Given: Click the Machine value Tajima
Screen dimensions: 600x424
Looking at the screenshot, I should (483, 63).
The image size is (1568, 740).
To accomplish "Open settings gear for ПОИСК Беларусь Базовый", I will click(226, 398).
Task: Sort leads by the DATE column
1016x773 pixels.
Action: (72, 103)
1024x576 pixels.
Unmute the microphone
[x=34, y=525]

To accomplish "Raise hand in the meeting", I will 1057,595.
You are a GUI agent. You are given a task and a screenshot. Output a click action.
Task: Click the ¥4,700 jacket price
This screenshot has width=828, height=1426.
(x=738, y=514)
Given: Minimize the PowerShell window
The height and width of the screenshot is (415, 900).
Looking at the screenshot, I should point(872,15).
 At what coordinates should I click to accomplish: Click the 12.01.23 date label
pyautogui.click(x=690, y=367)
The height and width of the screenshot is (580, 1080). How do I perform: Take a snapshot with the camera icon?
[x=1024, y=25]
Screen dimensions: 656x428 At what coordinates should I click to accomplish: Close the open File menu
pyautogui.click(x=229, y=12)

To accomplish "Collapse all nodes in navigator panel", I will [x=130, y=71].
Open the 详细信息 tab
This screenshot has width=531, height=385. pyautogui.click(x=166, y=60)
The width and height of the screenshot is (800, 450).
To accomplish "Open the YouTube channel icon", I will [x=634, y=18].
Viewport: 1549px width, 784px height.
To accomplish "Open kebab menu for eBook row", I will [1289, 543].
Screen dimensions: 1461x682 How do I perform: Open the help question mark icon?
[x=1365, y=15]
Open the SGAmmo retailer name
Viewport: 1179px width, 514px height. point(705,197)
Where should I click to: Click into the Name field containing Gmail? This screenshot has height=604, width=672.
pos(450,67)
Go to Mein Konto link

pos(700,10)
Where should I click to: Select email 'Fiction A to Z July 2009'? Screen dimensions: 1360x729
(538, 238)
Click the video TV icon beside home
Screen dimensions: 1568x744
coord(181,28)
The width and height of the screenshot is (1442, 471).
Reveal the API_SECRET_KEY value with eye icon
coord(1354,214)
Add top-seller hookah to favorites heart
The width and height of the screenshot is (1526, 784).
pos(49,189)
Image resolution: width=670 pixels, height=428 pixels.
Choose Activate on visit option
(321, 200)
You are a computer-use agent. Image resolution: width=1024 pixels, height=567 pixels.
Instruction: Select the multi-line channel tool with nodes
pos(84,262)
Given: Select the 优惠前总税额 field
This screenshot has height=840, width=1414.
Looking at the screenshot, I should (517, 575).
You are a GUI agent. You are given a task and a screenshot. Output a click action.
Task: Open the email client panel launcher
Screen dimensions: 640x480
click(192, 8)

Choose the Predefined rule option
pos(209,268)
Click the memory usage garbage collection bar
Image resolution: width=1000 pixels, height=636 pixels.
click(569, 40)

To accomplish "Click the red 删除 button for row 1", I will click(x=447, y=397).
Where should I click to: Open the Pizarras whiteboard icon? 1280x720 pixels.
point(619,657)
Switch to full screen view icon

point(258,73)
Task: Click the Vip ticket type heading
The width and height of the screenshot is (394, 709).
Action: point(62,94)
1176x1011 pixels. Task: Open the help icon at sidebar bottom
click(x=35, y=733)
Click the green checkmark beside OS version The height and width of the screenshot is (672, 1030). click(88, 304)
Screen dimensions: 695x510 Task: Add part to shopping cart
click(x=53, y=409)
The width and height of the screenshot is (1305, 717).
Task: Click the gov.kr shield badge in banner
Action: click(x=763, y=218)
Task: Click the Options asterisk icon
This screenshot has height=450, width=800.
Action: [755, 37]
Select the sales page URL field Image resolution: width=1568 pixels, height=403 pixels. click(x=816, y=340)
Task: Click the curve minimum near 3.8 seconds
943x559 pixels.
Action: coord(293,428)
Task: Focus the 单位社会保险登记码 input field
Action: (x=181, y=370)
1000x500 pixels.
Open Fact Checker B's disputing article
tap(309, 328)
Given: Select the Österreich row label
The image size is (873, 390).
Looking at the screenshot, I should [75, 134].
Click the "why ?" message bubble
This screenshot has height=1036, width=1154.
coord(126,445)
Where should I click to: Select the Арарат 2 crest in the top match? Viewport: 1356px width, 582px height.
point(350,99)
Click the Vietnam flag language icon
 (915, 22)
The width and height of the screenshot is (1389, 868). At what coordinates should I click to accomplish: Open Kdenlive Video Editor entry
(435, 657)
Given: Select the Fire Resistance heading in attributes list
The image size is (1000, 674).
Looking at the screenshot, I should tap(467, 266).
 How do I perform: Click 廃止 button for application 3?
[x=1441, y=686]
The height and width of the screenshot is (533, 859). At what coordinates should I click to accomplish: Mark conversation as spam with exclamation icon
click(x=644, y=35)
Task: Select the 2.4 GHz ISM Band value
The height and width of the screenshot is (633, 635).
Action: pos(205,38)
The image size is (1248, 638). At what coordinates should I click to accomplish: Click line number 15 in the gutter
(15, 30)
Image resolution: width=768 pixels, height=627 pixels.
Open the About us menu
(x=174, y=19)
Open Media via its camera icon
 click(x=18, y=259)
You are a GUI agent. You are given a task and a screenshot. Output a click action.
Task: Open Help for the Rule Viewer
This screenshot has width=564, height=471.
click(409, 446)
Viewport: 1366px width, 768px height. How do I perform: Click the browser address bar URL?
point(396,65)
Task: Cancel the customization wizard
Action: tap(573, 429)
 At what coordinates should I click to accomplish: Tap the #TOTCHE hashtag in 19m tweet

※

**Prompt**
Across all the entries, count the lines that contain the word "panel" and give the number by itself.

**Task output**
2